What is the difference between elongate and lengthen?
Both mean 'make longer', but elongate is formal and physical — it draws a FORM out, usually thinner, as the gum strand in the scene above is drawn out into a thread that keeps its new length. Lengthen is the everyday, all-purpose verb: days, queues and sleeves lengthen. A tailor lengthens trousers; a cell elongates.
Can you elongate a meeting or a deadline?
It sounds wrong, because elongate belongs to physical shape. Time-things are prolonged or extended: prolong the meeting, extend the deadline. Elongate a vowel is the one respectable time-adjacent use, and even there the vowel is treated as a stretch of sound with a shape. If the object has no form to draw out, choose another verb.
What does elongation mean in biology?
Elongation is the noun — the process of growing or being drawn longer. Biology leans on it heavily: cell elongation is how plant shoots and roots actually gain length, and in protein synthesis 'elongation' names the stage where the amino-acid chain is built out link by link. In materials science it measures how far a metal stretches before it breaks.

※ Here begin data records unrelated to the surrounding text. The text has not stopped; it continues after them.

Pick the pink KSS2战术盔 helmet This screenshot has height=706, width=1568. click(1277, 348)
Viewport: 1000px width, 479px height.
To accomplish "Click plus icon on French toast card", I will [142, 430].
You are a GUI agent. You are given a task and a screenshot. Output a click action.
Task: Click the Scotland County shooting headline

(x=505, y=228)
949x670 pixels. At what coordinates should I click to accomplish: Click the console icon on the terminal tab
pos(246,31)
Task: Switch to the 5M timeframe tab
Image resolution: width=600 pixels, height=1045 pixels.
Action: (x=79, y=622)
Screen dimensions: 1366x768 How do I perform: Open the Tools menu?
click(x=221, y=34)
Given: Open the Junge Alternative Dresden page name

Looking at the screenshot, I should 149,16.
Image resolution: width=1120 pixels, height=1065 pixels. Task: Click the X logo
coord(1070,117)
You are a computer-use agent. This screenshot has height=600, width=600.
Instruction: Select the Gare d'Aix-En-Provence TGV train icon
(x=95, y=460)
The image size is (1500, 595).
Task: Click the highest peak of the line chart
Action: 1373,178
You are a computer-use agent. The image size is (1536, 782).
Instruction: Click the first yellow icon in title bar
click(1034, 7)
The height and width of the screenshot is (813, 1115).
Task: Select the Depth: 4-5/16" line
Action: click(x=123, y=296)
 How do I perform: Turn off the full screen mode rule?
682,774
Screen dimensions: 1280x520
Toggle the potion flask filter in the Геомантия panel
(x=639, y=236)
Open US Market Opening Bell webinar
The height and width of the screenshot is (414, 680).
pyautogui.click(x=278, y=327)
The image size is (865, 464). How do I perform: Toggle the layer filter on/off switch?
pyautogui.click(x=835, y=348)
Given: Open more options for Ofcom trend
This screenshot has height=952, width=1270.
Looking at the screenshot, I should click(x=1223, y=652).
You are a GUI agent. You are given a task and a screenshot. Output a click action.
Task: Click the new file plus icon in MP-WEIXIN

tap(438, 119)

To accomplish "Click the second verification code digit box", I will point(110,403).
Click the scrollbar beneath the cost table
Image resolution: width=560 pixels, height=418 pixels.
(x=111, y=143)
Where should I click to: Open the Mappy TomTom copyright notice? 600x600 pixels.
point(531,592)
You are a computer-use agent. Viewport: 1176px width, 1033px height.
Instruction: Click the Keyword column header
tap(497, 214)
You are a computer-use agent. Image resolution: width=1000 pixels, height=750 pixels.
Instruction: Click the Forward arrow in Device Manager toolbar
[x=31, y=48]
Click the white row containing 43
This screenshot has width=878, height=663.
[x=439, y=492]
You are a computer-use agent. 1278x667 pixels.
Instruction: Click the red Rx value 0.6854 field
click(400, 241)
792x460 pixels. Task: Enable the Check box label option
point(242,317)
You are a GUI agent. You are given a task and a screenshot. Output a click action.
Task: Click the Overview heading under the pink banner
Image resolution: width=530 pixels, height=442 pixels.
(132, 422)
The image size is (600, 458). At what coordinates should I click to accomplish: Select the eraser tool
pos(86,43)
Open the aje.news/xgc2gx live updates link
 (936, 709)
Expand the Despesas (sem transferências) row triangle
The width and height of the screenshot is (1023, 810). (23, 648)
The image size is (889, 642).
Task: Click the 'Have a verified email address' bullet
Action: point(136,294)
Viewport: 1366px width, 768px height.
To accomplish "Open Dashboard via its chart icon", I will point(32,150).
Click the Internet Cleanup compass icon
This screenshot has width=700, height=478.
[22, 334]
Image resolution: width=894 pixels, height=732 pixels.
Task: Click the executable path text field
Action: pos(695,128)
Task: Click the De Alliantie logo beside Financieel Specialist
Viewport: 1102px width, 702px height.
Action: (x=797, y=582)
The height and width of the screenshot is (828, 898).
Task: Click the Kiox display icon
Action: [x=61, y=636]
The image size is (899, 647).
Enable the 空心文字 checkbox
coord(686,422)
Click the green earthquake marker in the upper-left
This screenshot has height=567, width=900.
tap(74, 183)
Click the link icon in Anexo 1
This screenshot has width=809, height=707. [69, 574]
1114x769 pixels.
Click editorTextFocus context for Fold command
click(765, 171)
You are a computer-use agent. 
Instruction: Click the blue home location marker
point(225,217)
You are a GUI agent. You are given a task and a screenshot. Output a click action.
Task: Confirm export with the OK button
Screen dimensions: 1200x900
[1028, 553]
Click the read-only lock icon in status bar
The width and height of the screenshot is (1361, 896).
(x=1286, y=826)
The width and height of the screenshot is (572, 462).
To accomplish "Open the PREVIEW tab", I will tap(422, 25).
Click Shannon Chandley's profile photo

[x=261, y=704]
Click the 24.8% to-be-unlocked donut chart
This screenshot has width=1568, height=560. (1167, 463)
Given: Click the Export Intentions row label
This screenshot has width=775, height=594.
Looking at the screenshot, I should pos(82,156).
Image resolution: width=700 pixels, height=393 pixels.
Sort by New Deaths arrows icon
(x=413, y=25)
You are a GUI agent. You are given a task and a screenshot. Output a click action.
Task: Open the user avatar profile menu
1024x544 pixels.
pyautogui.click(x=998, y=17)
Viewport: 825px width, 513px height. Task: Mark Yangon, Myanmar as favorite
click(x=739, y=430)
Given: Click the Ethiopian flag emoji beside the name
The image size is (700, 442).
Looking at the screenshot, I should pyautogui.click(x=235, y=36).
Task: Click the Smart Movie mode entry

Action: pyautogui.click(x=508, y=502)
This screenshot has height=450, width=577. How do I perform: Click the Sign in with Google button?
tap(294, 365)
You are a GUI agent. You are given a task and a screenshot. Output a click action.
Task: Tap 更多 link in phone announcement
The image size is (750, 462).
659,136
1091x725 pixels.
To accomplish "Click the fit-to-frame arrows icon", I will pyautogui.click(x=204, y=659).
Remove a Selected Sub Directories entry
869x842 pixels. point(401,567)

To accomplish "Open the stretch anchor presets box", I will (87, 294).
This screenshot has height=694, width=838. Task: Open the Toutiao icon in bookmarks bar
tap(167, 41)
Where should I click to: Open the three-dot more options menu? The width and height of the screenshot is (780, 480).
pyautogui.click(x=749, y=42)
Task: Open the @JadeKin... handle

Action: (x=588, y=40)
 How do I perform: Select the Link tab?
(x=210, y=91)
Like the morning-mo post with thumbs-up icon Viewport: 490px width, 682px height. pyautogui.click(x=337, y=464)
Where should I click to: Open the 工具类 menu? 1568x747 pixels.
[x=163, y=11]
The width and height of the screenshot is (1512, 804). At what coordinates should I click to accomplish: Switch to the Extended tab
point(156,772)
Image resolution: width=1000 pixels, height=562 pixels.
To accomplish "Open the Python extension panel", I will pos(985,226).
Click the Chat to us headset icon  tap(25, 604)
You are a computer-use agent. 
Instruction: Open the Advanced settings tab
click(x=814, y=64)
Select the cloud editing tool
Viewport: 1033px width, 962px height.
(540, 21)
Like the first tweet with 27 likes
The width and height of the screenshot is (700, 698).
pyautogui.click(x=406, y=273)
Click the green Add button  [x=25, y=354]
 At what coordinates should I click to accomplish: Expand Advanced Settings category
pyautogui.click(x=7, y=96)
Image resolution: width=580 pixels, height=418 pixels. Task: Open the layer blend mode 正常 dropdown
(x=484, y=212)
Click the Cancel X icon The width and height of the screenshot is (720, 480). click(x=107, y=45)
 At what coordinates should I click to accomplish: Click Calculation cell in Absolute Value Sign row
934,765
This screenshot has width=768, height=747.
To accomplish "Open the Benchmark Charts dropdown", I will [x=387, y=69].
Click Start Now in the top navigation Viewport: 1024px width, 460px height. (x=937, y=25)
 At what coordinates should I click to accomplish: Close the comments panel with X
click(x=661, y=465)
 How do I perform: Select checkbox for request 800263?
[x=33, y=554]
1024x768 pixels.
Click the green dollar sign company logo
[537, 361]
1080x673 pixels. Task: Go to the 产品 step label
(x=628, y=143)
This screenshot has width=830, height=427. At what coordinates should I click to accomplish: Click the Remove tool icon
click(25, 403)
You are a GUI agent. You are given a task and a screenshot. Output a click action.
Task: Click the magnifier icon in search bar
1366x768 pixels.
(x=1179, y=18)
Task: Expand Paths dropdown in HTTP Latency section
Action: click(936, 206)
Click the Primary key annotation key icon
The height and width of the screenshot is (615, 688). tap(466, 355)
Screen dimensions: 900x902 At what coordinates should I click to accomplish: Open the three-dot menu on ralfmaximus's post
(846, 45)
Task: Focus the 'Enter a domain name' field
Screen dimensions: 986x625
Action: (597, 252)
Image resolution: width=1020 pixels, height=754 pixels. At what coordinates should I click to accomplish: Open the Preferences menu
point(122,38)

Is elongate a formal word?
Yes — it lives in technical and scientific registers: lab reports, anatomy, art criticism, materials testing. In conversation, 'make longer' or 'stretch out' does the job. That register is exactly its exam value: describing a diagram where 'the crystals elongate under pressure' earns precision marks, while 'elongate your essay' would be an error of tone as much as meaning.